-------- INPUT RECORDS --------

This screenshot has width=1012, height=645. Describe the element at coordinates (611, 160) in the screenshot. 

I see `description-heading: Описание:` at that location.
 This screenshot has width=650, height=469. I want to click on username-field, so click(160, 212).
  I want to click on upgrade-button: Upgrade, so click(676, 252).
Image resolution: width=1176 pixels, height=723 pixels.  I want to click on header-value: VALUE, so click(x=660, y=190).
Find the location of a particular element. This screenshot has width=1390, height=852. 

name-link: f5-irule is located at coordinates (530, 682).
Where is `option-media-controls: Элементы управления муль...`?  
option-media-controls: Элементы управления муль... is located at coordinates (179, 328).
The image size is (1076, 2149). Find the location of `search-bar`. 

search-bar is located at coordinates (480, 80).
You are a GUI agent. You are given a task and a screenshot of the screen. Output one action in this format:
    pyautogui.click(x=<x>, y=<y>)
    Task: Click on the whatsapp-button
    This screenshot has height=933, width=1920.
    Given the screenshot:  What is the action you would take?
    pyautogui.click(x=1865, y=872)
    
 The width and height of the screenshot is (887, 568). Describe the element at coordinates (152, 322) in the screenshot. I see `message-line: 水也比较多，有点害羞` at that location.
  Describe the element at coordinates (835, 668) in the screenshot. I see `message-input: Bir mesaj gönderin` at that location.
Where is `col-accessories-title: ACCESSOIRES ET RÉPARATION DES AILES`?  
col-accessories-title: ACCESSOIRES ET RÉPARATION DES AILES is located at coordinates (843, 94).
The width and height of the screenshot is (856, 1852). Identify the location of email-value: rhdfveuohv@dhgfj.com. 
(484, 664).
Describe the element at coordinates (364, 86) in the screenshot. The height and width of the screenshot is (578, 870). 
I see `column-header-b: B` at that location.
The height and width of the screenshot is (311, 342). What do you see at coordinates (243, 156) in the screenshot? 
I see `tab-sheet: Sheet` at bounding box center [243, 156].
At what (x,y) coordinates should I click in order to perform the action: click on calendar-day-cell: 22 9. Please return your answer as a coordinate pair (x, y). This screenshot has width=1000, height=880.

--------

Repeat the lines above word for word, keeping every one in its original order.

This screenshot has width=1012, height=645. Describe the element at coordinates (611, 160) in the screenshot. 

I see `description-heading: Описание:` at that location.
 This screenshot has width=650, height=469. I want to click on username-field, so click(160, 212).
  I want to click on upgrade-button: Upgrade, so click(676, 252).
Image resolution: width=1176 pixels, height=723 pixels.  I want to click on header-value: VALUE, so click(x=660, y=190).
Find the location of a particular element. This screenshot has width=1390, height=852. 

name-link: f5-irule is located at coordinates (530, 682).
Where is `option-media-controls: Элементы управления муль...`?  
option-media-controls: Элементы управления муль... is located at coordinates (179, 328).
The image size is (1076, 2149). Find the location of `search-bar`. 

search-bar is located at coordinates (480, 80).
You are a GUI agent. You are given a task and a screenshot of the screen. Output one action in this format:
    pyautogui.click(x=<x>, y=<y>)
    Task: Click on the whatsapp-button
    This screenshot has height=933, width=1920.
    Given the screenshot:  What is the action you would take?
    pyautogui.click(x=1865, y=872)
    
 The width and height of the screenshot is (887, 568). Describe the element at coordinates (152, 322) in the screenshot. I see `message-line: 水也比较多，有点害羞` at that location.
  Describe the element at coordinates (835, 668) in the screenshot. I see `message-input: Bir mesaj gönderin` at that location.
Where is `col-accessories-title: ACCESSOIRES ET RÉPARATION DES AILES`?  
col-accessories-title: ACCESSOIRES ET RÉPARATION DES AILES is located at coordinates (843, 94).
The width and height of the screenshot is (856, 1852). Identify the location of email-value: rhdfveuohv@dhgfj.com. 
(484, 664).
Describe the element at coordinates (364, 86) in the screenshot. The height and width of the screenshot is (578, 870). 
I see `column-header-b: B` at that location.
The height and width of the screenshot is (311, 342). What do you see at coordinates (243, 156) in the screenshot? 
I see `tab-sheet: Sheet` at bounding box center [243, 156].
At what (x,y) coordinates should I click in order to perform the action: click on calendar-day-cell: 22 9. Please return your answer as a coordinate pair (x, y). This screenshot has width=1000, height=880.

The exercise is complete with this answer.